───── Text extract ─────
Between April 26 and May 6, the Grand Final of the EPT will take place at the Monte Carlo Bay Hotel & Resort on the French Rivera.

The EPT 2016 will undergo a couple of changes at both ends of the financial spectrum, as part of the  event’s continued evolution. The EPT decided to reduce the price of the main event as well as add another event for high-end players, the well-bankrolled pro.

This year players will be charged €5,300 ($5,885) to play in the final EPT main event, this breaks the tradition of charging players the double, €10,600 ($11,700).

This price might still be expansive for many, but a reduced fee should attract more players, therefore it is expected that the number of entrants to be higher than the 564 that subscribed for the tour last year.

EPT has also added a €10,300 ($11,442) high roller to the roster, to compensate for players who prefer higher buy-ins and smaller fields.

The high stakes events cost between €25,750 ($28,603) and €100,000 ($111,088), thanks to Monte Carlo’s reputation as a playground for rich and famous players, this events is likely to attract a host of big names.

Often there are some interesting consequences of squeezing a high concentration of pros into a single tournament like this one.

Throughout the 11-day festival with cash games set to run, you will probably read reports about some serious betting made by the nosebleed regulars.

PokerStars has even organized games with €1 million buy-ins in recent years for the top players. This year we’ll probably see the same.

Prop bets is another consequence of cramming such a high number of high rollers together in a single room. Phil Ivey and Isaac Haxton even started betting on how many players would still be active In the tournament at set intervals back in 2014 at the EPT10 Grand Final. This is how desperate they were for some action.

The level of the prop bets this year has already hit new heights (think Antonio Esfandiari peeing into a cup).  At the 2016 EPT Grand Final, you will probably not only see tournament action, but also prop bets of potentially ridiculous or even embarrassing nature.
───── Data for this task ─────
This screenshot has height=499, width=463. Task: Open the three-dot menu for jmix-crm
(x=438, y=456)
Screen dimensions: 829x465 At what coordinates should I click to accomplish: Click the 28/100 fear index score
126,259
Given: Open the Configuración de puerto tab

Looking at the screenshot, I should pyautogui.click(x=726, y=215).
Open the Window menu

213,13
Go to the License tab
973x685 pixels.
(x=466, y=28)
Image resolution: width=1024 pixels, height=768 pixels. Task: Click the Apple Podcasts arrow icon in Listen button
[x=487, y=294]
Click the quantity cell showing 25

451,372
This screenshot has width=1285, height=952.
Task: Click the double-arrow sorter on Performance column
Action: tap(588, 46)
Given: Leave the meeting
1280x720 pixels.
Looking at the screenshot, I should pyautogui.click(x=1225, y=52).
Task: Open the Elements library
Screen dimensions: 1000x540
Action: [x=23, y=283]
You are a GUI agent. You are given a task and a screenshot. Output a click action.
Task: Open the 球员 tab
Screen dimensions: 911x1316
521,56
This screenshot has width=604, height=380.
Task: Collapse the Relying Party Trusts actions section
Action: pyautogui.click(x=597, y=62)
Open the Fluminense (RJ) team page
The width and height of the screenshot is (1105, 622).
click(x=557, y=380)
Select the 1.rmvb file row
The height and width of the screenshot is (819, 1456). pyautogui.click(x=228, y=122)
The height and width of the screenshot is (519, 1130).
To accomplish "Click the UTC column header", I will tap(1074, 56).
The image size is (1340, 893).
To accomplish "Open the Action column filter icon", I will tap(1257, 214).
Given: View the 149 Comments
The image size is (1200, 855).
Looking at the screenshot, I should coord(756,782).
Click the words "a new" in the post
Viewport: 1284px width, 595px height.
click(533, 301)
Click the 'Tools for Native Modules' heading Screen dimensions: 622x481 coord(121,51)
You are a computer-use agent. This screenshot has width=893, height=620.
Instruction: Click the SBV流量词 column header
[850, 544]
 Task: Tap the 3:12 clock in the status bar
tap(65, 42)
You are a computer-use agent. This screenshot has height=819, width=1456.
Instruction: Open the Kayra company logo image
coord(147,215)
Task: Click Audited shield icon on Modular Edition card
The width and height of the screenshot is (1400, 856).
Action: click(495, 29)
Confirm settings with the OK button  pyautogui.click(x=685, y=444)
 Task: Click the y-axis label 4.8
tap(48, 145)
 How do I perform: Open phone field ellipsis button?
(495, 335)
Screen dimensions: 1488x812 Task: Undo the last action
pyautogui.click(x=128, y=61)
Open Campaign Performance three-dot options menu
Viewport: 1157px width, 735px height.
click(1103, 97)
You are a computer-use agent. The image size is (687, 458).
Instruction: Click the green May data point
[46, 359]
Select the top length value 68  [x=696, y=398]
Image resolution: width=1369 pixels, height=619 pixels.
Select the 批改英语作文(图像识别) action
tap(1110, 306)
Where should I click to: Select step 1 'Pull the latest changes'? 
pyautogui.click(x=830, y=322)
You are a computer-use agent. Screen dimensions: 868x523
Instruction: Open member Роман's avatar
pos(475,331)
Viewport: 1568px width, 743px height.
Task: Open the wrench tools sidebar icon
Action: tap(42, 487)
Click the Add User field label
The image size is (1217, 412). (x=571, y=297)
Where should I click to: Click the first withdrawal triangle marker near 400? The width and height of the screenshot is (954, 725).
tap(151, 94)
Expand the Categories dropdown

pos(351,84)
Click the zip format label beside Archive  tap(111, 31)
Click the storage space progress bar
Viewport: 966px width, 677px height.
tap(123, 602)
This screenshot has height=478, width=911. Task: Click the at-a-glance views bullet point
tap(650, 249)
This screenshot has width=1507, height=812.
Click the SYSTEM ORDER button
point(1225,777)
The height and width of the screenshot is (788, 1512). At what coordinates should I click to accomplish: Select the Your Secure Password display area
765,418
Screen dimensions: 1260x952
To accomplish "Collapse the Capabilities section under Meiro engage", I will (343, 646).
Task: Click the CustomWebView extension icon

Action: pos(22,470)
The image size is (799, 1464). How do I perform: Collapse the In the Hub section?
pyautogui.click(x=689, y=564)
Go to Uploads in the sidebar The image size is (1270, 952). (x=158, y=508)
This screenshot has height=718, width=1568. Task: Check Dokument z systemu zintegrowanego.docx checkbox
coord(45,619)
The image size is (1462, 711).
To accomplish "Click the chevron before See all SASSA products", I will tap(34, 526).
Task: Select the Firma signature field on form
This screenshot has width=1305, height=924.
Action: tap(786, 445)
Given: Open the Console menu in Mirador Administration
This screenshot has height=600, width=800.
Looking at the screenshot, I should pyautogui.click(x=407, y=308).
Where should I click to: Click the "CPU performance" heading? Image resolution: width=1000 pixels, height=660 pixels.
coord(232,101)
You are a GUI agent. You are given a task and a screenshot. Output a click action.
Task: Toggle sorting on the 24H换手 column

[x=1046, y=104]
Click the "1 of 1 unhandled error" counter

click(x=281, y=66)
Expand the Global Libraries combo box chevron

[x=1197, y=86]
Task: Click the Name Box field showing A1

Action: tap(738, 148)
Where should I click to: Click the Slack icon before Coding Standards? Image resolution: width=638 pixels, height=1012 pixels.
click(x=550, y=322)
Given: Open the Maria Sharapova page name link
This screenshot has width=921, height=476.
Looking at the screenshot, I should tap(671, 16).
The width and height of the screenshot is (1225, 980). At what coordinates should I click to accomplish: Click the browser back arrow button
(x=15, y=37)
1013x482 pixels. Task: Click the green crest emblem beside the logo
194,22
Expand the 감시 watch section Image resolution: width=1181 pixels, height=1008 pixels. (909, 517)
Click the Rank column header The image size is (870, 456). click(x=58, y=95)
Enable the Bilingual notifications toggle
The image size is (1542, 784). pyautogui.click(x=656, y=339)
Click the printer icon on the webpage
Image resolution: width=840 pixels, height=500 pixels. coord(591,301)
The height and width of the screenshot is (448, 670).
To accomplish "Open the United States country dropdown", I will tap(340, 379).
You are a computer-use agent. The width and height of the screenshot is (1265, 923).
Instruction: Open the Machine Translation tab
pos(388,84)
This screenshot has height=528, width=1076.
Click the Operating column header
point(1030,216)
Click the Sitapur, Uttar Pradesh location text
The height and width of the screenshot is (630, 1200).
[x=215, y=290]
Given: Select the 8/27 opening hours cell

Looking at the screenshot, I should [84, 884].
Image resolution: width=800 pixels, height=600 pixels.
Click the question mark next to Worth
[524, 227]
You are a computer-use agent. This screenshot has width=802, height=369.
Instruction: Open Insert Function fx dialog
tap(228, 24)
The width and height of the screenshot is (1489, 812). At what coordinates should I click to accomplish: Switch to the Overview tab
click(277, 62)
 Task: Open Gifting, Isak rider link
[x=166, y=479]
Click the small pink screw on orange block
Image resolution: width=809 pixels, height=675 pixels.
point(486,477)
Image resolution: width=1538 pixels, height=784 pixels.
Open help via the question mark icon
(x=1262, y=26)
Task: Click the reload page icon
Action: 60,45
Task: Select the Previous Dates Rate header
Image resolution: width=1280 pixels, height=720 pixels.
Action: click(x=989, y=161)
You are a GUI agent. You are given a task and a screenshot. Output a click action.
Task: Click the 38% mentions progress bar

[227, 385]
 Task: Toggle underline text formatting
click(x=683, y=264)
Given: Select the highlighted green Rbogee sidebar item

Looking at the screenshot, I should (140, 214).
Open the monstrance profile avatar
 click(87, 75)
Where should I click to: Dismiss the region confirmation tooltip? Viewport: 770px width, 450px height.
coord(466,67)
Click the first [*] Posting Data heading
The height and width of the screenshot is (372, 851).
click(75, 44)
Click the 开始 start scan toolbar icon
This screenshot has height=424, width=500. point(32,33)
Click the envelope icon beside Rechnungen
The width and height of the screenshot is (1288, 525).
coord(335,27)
─────
Written task 1: Reproduce the EPT Grand Final article word for word, starting at "This year players" and ending at "like this one.".
Written task 2: Rename "Select" to "Choose" in the rows, starting at the line that contains "Image resolution: width=1369" and ending at the line that contains "pyautogui.click(x=830, y=322)". Leave everything else unchanged and return only those lines.
These rows are unrelated to the article on the EPT Grand Final.

Exercise answer 1:
This year players will be charged €5,300 ($5,885) to play in the final EPT main event, this breaks the tradition of charging players the double, €10,600 ($11,700).

This price might still be expansive for many, but a reduced fee should attract more players, therefore it is expected that the number of entrants to be higher than the 564 that subscribed for the tour last year.

EPT has also added a €10,300 ($11,442) high roller to the roster, to compensate for players who prefer higher buy-ins and smaller fields.

The high stakes events cost between €25,750 ($28,603) and €100,000 ($111,088), thanks to Monte Carlo’s reputation as a playground for rich and famous players, this events is likely to attract a host of big names.

Often there are some interesting consequences of squeezing a high concentration of pros into a single tournament like this one.

Exercise answer 2:
Image resolution: width=1369 pixels, height=619 pixels.
Choose the 批改英语作文(图像识别) action
tap(1110, 306)
Where should I click to: Choose step 1 'Pull the latest changes'? 
pyautogui.click(x=830, y=322)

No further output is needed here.